Carcere e salute mentale: Roma, convegno alla Lumsa. Clementi (Regina Coeli), “dare risposta integrata con collaborazione tra operatori pnitenziari e sanitari”

“Oramai c’è una situazione di disagio e di patologia mentale molto diffusa. L’area del disturbo è così elevata, ovviamente per chi è detenuto si associa a tutta una serie di altre difficoltà, che oramai il carcere non può essere più la risposta unica a queste situazioni. È vero che i detenuti sono soggetti in custodia cautelare o che hanno commesso dei reati e quindi debbono giustamente scontare una pena, però in alcuni casi la problematica relativa al disturbo mentale, pur non determinando un’incapacità d’intendere e di volere, prevale sulla commissione del reato. E allora l’unica cosa che si può fare è dare una risposta integrata che preveda una collaborazione tra le vari professionalità: quella degli operatori penitenziari e quella degli operatori sanitari”. Lo ha detto Claudia Clementi, direttore della casa circondariale “Regina Coeli” di Roma, intervenendo al convegno “Carcere e salute mentale – L’intervento con adulti e minori autori di reato”, all’Università Lumsa di Roma.
“A volte noi non conosciamo i dati sanitari dei detenuti, perché a causa della normativa sulla privacy, non sappiamo quali sono le persone all’interno dei nostri istituti che hanno dei disturbi diagnosticati e chi sono le persone che assumono terapie prescritte dagli psichiatri. Non sappiamo quali sono e quanti sono i detenuti che risultano tossicodipendenti – ha aggiunto Clementi -. E quando parliamo di dipendenze oggi, non parliamo di quelle tradizionali, ma di polidipendenze, da sostanze che non sono ancora classificate. Oggi c’è l’allarme Fentanyl e siamo tutti preoccupati per questa cosa. Ma non è solo questo, ci sono tante altre situazioni dove il disturbo si assomma a disturbo e il disagio si assomma a disagio.

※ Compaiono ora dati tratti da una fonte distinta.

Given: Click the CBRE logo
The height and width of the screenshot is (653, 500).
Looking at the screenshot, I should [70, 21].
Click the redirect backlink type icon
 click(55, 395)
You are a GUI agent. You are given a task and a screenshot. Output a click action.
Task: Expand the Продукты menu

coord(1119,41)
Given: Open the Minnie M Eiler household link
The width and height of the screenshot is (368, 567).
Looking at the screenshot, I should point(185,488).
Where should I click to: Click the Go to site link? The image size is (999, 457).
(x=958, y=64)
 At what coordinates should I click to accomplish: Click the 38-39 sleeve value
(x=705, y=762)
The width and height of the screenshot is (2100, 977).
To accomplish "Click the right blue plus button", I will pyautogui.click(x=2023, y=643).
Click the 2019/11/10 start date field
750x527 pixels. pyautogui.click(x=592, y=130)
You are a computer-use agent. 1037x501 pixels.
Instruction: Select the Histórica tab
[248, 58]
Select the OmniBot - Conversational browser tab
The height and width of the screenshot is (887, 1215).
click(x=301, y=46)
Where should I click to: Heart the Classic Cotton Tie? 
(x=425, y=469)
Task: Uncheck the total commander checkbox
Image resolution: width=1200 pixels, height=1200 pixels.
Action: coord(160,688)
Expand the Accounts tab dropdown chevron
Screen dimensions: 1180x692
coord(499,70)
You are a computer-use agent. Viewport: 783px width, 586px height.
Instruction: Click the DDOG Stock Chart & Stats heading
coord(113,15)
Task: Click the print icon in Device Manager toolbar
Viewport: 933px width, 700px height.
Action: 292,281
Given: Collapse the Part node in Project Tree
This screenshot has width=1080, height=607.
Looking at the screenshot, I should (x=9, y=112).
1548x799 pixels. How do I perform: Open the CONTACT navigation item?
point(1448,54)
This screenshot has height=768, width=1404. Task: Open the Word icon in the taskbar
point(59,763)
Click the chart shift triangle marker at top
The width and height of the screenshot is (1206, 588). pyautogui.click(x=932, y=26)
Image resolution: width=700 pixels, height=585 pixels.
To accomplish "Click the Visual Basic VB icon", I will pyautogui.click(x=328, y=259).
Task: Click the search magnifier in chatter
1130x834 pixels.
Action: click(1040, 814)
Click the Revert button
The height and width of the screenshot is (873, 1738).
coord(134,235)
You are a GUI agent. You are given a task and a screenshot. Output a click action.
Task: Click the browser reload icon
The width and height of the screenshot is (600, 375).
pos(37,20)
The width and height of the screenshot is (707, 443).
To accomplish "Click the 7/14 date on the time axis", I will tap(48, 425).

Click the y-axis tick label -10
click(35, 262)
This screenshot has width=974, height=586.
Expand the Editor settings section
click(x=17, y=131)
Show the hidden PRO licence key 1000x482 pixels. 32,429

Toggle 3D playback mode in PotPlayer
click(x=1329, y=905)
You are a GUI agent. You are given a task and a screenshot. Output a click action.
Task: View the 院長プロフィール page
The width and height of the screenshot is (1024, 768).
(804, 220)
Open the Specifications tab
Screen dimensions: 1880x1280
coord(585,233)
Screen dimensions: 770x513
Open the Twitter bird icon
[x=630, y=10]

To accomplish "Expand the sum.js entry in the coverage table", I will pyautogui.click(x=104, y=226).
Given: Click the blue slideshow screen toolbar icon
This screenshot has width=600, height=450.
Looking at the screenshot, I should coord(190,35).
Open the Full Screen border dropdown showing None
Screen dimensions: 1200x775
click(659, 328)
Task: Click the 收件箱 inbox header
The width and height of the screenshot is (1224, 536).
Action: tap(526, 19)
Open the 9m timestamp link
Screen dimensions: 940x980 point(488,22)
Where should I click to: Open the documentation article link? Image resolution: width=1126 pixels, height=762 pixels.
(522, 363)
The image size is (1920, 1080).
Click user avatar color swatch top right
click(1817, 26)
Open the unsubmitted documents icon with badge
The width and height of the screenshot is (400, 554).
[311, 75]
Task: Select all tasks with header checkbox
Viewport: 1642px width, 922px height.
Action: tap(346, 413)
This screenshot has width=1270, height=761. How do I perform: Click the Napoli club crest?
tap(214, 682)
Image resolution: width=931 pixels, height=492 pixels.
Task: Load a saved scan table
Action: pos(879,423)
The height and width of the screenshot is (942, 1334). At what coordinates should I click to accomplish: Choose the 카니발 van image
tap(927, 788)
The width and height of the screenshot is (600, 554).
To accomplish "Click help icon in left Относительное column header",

Io dico sempre una frase: per molte delle persone che sono in carcere, la commissione del reato è l’ultimo dei problemi”.
Il direttore ha evidenziato: “A Regina Coeli c’è una forte attenzione sulla sanità in carcere. Ci sono molti professionisti sanitari, certo sempre meno rispetto a prima perché la carenza di risorse esiste per tutte le amministrazioni a vari livelli, ma ci sono strumentazioni diagnostiche e c’è la vicinanza a strutture esterne d’eccellenza del territorio romano. Quindi è un’esperienza che, seppur a volte connotata da una difficoltà di dialogo perché capita di ‘parlare lingue diverse’, avendo obiettivi comuni e grazie alla buona volontà di tutti consente di superare le complicazioni. Ma ci sono situazioni che non possono essere trattate in un ambiente come quello del carcere. Hanno bisogno di altre strutture”.